Bien sûr, nous avons parlé de science, mais nous avons aussi pris le temps de nous connaître les uns les autres et de discuter des motivations qui nous ont amenés à la recherche ou à nous impliquer auprès de groupes de patients. Nous avons examiné les exposés scientifiques des jours précédents, analysé quels en étaient les points essentiels et discuté de la façon dont ils pourraient s’appliquer aux patients. En tant que stagiaire, ces réunions m’ont aidé à améliorer bon nombre de mes compétences personnelles, comme la communication scientifique, l’art du récit scientifique efficace et même mes compétences en réseautage avec des personnes hors du milieu de la recherche. Peut-être même plus important encore a été l’effet qu’a eu ma participation à l’IA sur ma perception de la science translationnelle et mon point de vue sur celle-ci.

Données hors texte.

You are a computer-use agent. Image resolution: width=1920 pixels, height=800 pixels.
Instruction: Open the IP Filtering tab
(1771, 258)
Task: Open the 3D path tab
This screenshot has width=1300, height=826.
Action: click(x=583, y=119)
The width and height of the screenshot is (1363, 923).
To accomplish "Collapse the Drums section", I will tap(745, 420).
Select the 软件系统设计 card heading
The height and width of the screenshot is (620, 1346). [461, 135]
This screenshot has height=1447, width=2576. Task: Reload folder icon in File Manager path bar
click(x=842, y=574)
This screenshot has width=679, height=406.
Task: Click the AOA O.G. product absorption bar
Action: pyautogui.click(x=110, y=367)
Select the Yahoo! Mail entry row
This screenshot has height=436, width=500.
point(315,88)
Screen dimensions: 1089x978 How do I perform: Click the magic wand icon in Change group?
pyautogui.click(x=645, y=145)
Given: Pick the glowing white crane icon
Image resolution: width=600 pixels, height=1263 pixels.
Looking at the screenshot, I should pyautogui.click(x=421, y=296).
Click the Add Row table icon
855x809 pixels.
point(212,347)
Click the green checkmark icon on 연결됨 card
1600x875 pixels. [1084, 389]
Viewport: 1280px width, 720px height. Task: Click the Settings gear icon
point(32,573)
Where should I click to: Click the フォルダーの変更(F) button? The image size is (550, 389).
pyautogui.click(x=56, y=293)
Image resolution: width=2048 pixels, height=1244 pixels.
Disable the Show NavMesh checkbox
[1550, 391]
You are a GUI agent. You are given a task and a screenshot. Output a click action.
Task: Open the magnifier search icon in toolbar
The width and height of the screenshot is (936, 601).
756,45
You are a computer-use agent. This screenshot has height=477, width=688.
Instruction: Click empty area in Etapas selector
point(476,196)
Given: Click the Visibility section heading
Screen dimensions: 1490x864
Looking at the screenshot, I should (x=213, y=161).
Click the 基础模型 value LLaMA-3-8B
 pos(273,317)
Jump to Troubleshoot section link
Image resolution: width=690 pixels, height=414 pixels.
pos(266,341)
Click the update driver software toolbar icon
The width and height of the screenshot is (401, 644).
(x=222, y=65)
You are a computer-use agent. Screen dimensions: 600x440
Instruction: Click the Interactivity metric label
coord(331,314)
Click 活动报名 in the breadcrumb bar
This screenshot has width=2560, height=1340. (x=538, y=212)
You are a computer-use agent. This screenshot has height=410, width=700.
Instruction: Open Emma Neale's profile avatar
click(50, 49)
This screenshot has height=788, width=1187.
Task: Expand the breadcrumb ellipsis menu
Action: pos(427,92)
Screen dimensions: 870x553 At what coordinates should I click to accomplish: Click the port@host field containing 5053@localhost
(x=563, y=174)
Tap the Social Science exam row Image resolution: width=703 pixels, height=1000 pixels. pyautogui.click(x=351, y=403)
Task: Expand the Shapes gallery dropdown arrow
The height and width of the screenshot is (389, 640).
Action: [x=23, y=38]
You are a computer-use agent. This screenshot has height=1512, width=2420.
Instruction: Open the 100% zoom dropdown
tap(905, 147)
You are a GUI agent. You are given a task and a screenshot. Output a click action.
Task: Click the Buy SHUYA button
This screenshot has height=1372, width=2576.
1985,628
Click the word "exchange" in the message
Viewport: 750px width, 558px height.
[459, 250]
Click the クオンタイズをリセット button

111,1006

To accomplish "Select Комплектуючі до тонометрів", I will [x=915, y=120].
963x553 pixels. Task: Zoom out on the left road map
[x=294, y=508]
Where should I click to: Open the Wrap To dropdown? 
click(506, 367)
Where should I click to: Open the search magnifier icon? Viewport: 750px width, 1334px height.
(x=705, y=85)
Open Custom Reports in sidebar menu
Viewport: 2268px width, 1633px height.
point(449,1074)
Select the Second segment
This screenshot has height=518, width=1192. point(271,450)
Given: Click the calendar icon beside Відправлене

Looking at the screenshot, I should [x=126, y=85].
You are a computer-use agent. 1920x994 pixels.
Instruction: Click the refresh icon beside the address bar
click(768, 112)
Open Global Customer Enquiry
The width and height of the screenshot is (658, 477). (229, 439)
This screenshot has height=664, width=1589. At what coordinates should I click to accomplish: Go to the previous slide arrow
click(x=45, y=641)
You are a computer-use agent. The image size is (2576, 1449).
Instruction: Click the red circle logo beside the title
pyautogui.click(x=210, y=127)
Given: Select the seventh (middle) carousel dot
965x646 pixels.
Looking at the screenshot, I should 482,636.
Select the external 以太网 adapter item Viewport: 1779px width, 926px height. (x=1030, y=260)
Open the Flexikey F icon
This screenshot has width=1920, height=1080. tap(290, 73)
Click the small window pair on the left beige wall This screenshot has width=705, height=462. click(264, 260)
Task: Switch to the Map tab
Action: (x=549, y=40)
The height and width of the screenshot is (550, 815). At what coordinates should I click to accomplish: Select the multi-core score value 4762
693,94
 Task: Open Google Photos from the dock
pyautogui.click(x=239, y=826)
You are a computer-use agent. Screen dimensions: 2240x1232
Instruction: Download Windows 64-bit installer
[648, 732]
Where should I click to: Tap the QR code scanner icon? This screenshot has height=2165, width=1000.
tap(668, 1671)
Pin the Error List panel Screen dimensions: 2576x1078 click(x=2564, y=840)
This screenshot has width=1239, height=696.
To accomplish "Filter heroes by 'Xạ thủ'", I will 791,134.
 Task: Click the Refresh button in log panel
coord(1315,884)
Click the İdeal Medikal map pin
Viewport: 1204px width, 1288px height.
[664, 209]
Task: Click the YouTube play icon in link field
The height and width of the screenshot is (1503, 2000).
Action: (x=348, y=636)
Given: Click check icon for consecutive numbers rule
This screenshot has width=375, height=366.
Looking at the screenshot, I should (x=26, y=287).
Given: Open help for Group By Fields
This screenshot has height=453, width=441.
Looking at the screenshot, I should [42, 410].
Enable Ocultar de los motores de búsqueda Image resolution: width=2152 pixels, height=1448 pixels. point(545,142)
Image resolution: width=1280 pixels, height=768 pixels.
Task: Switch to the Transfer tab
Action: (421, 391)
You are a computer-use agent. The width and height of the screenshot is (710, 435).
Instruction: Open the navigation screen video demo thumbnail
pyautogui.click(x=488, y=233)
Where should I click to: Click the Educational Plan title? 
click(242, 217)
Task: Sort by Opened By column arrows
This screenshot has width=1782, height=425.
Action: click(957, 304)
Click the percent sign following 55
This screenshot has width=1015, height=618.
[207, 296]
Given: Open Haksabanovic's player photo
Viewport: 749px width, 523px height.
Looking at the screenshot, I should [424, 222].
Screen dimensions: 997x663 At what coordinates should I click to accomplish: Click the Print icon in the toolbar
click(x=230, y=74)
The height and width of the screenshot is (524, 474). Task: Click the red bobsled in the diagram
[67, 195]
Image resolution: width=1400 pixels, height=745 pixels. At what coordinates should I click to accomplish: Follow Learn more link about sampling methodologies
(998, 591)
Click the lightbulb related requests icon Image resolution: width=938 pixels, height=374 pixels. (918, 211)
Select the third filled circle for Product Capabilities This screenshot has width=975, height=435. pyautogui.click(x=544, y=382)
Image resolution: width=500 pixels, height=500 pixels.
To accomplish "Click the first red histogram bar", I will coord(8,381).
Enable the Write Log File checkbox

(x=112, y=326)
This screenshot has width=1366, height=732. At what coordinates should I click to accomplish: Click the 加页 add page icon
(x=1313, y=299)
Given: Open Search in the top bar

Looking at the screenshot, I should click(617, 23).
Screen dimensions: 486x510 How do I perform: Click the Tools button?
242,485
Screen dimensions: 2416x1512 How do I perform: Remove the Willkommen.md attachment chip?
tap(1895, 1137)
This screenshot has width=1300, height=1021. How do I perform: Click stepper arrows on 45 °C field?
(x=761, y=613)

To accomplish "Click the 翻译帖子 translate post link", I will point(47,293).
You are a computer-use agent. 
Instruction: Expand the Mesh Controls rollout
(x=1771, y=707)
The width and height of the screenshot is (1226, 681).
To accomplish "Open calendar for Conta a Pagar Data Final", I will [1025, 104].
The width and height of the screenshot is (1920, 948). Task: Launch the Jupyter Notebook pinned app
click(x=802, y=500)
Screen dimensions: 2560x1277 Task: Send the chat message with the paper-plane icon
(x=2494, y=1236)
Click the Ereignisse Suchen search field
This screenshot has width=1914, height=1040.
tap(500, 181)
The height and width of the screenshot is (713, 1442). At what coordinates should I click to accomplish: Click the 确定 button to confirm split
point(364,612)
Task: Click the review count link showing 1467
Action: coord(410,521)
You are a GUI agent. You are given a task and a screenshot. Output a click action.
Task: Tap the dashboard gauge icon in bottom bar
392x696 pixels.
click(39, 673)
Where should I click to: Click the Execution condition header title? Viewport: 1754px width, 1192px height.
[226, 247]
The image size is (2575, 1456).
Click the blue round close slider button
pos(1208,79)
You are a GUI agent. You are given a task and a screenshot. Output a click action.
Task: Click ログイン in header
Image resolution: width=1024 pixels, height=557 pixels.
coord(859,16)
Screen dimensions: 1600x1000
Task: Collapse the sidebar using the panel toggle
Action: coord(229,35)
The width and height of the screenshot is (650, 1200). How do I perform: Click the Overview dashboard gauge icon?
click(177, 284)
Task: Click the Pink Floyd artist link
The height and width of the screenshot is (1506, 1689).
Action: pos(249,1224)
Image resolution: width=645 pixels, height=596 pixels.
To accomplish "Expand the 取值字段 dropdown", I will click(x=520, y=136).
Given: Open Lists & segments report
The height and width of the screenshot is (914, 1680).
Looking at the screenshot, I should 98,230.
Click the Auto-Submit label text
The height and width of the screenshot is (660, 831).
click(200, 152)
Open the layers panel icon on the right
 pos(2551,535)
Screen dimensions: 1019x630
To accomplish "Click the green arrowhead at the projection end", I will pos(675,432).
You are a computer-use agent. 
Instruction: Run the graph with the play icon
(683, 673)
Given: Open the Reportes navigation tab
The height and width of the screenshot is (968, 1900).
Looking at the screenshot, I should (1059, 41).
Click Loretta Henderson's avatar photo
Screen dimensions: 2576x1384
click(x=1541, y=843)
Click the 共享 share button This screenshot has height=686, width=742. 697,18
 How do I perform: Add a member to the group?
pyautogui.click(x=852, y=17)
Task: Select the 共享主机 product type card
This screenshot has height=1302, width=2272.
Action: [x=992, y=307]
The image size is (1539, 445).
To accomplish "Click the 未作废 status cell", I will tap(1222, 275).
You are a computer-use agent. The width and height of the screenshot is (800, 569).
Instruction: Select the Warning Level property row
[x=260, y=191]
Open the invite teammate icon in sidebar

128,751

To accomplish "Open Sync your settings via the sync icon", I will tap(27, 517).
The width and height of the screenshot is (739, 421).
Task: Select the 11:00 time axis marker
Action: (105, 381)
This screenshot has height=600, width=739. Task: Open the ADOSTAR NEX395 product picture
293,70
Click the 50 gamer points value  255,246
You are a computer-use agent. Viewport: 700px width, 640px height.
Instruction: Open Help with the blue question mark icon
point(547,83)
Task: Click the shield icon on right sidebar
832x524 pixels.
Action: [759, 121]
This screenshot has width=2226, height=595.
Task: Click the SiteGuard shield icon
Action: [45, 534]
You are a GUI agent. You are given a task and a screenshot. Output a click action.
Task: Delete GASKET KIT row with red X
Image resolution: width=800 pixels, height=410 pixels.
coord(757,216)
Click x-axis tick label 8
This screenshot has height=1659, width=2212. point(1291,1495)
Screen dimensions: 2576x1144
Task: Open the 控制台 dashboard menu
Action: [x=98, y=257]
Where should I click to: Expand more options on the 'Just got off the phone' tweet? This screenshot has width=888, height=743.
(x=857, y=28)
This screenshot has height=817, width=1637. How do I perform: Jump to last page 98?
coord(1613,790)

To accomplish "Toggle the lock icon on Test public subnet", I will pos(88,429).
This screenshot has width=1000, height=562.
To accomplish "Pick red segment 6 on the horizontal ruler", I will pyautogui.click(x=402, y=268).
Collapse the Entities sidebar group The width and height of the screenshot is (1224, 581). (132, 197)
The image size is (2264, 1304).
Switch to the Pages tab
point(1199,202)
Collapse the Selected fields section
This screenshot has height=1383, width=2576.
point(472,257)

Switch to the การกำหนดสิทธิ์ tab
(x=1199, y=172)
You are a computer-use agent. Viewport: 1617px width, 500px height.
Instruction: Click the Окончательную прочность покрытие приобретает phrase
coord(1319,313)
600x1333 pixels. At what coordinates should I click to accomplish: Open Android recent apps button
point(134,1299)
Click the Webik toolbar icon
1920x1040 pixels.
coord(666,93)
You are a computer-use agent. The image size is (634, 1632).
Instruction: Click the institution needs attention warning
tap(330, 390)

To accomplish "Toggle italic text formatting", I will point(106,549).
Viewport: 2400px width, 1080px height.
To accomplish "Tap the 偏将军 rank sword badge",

Les défenseurs des patients à l’IA voyaient constamment la recherche du point de vue du patient, se posant des questions comme : « Qu’est-ce que mon groupe de patients aurait intérêt à savoir au sujet de cette recherche? » J’ai donc commencé à écouter, moi aussi, les exposés de ce point de vue. Je connaissais le groupe de patients que mon ami défenseur des patients représentait et j’ai commencé à voir la recherche de ce point de vue, en plus de l’opinion profondément ancrée que j’ai sur la recherche. Je me demandais : « Comment cette recherche pourrait-elle avoir un effet sur les patients? Qu’est-ce que cela signifie en matière de traitement, de survie ou de qualité de vie? » Je pensais continuellement à la façon dont la science qui était présentée pourrait être appliquée dans un contexte clinique. Ce point de vue m’a marquée depuis lors, et je me suis mise à voir mon propre projet de recherche différemment et à me poser ces mêmes questions.
L’expérience a changé ma façon de voir la recherche. Ayant participé à l’IA, je me sentais plus proche des patients que j’avais au départ espéré aider avec ma recherche. En parlant de recherche avec des défenseurs des patients, le point de vue des patients a été ramené dans l’équation de la recherche. Ma participation à l’IA a eu sur moi un effet beaucoup plus important que de simplement rencontrer d’autres personnes et de traduire la recherche en termes ordinaires. Ma participation à l’IA a changé ma façon d’écouter les exposés scientifiques, a modifié ma façon de faire et d’évaluer ma propre recherche et a peut-être même influé sur mon parcours professionnel.
Bien que l’expérience de chacun puisse ne pas avoir été aussi percutante que la mienne, j’espère que l’IA permettra à davantage de membres du milieu de la recherche de se rendre compte de la valeur de l’interaction avec les groupes de patients et de la participation à des programmes externes à la recherche. Le programme était enrichissant de bien des façons, aussi bien personnellement que professionnellement, et j’espère que d’autres y participeront. À plus grande échelle, le maintien de relations entre scientifiques et patients ne peut qu’aider à renforcer le paysage des soins de santé au Canada et, espérons-le, mener à de meilleurs traitements à l’avenir.